Donaldson Enterprises Inc. Director of Operations Charles Donaldson and project manager Carlton Finley were charged in 2012 with conspiring, aiding and abetting and treating hazardous waste without a state hazardous waste disposal permit for having their workers dismantle the fireworks at the company’s rented storage unit in Waikele.
Trial was scheduled for October.
That was before a federal grand jury returned another indictment Wednesday accusing DEI, Donaldson and Finley with disposing of the treated and dismantled fireworks and their residue at a Schofield Barracks range without a permit and without the Army’s knowledge. The new charges also accuse them of improperly storing the fireworks and of lying to U.S. Customs and Border Protection for telling the agency that they had disposed of all of the seized fireworks by Dec. 1, 2010, even though they hadn’t.
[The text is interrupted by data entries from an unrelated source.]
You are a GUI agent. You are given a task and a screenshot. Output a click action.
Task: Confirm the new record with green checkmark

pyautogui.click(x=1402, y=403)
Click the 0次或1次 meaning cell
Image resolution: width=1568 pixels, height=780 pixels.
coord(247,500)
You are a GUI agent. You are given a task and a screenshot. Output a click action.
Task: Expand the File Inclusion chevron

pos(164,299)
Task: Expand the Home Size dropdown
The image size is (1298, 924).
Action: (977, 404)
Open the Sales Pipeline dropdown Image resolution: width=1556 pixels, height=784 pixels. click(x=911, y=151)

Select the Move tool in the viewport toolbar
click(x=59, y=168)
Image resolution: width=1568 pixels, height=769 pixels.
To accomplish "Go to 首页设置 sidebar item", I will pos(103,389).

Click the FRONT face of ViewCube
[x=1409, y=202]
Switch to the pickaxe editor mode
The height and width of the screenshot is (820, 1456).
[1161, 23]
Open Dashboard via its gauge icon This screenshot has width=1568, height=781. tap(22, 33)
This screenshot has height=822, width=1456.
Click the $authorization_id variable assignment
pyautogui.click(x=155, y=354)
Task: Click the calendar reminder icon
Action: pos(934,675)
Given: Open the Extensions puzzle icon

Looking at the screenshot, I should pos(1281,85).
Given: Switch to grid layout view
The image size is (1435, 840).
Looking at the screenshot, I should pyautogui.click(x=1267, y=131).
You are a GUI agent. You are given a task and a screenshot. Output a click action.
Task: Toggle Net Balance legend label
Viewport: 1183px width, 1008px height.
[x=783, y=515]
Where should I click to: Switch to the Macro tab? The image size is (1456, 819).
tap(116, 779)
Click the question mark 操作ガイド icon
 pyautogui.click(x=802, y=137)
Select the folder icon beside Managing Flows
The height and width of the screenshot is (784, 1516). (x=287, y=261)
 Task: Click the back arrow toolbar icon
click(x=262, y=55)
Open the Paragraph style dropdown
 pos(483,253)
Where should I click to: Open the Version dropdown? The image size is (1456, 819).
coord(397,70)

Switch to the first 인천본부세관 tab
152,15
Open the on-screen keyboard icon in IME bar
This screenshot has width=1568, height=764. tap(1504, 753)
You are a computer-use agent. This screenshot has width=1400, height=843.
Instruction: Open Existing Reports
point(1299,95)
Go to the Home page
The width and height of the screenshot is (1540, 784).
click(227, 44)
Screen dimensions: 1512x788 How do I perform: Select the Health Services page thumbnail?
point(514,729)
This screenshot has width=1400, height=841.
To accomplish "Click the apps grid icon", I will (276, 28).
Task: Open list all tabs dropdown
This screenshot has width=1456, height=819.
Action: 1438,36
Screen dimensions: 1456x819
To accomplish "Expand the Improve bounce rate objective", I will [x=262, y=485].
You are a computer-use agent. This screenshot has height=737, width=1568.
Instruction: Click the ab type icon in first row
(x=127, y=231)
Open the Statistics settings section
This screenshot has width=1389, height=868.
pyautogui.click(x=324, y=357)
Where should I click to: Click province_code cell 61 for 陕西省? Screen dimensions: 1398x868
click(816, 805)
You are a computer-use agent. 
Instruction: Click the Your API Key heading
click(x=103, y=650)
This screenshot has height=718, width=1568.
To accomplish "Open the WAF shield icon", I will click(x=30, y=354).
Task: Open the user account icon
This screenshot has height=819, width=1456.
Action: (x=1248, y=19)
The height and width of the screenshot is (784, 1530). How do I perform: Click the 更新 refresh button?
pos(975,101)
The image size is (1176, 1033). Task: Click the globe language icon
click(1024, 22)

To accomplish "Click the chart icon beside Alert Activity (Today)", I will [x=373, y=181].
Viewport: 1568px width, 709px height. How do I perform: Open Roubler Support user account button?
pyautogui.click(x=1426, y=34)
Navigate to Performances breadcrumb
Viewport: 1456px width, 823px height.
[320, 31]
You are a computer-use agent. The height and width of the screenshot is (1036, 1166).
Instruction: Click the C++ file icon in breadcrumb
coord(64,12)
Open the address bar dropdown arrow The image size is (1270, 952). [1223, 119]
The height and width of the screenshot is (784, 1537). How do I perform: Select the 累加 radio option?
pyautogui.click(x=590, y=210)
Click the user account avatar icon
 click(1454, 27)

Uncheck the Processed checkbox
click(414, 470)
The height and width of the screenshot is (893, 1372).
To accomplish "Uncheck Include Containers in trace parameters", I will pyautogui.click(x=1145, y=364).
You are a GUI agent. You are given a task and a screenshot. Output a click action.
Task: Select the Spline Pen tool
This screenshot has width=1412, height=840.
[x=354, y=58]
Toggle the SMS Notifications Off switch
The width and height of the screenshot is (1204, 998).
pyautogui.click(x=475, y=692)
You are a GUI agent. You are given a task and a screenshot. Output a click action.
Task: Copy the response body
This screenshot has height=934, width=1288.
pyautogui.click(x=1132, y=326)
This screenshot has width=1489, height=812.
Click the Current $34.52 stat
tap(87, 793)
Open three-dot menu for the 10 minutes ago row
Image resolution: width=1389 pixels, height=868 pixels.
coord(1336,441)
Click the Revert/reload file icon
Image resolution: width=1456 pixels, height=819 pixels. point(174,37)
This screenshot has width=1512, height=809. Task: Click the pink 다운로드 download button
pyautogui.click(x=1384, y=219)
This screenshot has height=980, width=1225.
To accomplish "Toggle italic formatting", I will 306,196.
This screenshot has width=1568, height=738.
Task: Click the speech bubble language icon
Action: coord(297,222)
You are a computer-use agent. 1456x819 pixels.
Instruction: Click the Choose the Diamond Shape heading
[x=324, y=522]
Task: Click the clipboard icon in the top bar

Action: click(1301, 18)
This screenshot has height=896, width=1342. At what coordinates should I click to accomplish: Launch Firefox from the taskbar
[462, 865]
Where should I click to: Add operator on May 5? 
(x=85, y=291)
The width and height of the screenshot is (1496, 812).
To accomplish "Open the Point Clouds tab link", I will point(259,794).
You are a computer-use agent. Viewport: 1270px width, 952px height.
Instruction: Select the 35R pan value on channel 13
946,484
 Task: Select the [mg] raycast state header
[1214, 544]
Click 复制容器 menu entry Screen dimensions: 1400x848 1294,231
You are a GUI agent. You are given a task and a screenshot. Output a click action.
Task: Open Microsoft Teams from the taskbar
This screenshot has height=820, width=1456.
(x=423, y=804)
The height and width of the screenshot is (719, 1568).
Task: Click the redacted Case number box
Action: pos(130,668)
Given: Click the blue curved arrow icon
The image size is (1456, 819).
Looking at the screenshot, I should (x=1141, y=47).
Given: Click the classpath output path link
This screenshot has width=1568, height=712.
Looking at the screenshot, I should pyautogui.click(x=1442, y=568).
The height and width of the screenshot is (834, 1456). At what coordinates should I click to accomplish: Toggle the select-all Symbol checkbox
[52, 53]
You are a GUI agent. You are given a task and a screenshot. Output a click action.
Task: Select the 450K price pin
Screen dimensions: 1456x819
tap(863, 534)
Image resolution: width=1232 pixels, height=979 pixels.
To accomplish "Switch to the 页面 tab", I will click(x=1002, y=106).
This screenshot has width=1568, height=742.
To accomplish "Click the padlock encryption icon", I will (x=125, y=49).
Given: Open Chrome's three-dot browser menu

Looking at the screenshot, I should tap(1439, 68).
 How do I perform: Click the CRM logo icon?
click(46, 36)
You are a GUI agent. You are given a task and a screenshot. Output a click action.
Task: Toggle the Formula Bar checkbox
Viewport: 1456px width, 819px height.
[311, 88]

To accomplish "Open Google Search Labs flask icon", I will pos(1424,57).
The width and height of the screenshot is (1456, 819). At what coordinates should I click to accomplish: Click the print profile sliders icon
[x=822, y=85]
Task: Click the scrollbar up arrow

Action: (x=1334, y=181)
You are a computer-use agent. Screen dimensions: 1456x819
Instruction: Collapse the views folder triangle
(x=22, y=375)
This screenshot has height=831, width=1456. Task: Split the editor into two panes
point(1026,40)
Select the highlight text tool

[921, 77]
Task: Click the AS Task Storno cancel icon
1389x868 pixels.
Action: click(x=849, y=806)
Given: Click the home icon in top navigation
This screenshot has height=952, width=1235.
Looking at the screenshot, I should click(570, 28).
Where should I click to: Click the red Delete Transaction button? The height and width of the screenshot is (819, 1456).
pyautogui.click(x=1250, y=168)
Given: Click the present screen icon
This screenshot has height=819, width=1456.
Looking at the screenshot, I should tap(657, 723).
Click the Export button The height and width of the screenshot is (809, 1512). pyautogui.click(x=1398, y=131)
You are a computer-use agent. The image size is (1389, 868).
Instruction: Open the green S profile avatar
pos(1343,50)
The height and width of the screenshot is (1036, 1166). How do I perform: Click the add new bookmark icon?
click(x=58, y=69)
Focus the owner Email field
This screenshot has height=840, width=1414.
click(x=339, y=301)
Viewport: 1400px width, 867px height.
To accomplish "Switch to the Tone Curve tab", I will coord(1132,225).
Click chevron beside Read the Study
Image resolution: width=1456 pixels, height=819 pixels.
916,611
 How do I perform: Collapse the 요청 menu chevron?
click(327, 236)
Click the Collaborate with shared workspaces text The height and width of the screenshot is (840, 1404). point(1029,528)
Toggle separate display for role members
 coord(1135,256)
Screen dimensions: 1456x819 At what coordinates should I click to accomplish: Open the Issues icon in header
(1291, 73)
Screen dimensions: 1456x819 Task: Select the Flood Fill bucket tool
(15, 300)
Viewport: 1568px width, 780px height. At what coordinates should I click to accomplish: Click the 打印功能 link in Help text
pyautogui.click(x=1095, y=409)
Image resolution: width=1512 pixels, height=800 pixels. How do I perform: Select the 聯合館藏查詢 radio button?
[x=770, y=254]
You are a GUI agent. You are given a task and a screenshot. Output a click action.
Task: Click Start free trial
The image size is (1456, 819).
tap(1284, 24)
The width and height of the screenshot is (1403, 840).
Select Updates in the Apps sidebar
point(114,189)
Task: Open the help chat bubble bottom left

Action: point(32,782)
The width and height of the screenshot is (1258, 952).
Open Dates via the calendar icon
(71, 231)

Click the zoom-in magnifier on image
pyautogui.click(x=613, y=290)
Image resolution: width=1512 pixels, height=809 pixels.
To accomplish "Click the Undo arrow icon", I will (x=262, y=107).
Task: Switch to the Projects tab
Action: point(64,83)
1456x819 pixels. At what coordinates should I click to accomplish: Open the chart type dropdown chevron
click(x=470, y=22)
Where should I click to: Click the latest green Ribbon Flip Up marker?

According to the indictment, Donaldson approached a Schofield range employee he knew and asked to use the range to dispose of the treated and dismantled fireworks. The company, Donaldson or Finley did not inform Schofield’s Environmental Division that they were using the range to dispose of the fireworks or advised any range personnel that what they were doing required a state permit, the indictment said.
The indictment charges DEI, Donaldson and Finley with disposing of fireworks at Schofield on 23 occasions between Dec. 1, 2010, and March 23, 2011.
DEI employees Bryan Cabalce, Robert Kevin Freeman, Justin Joseph Kelii, Robert Leahey and Neil Benjamin Sprankle died in an April 8, 2011, explosion and fire at the Waikele storage bunker. The indictment says the men were dismantling commercial-grade fireworks by breaking them apart, cutting them open and/or soaking them in diesel fuel.
The men were dismantling the fireworks outside the storage unit on a concrete pad but moved inside because of rain, according to lawsuits filed by their families. The lawsuits also say the men used a small electric pump to move diesel from fuel barrels to barrels containing the fireworks’ gunpowder.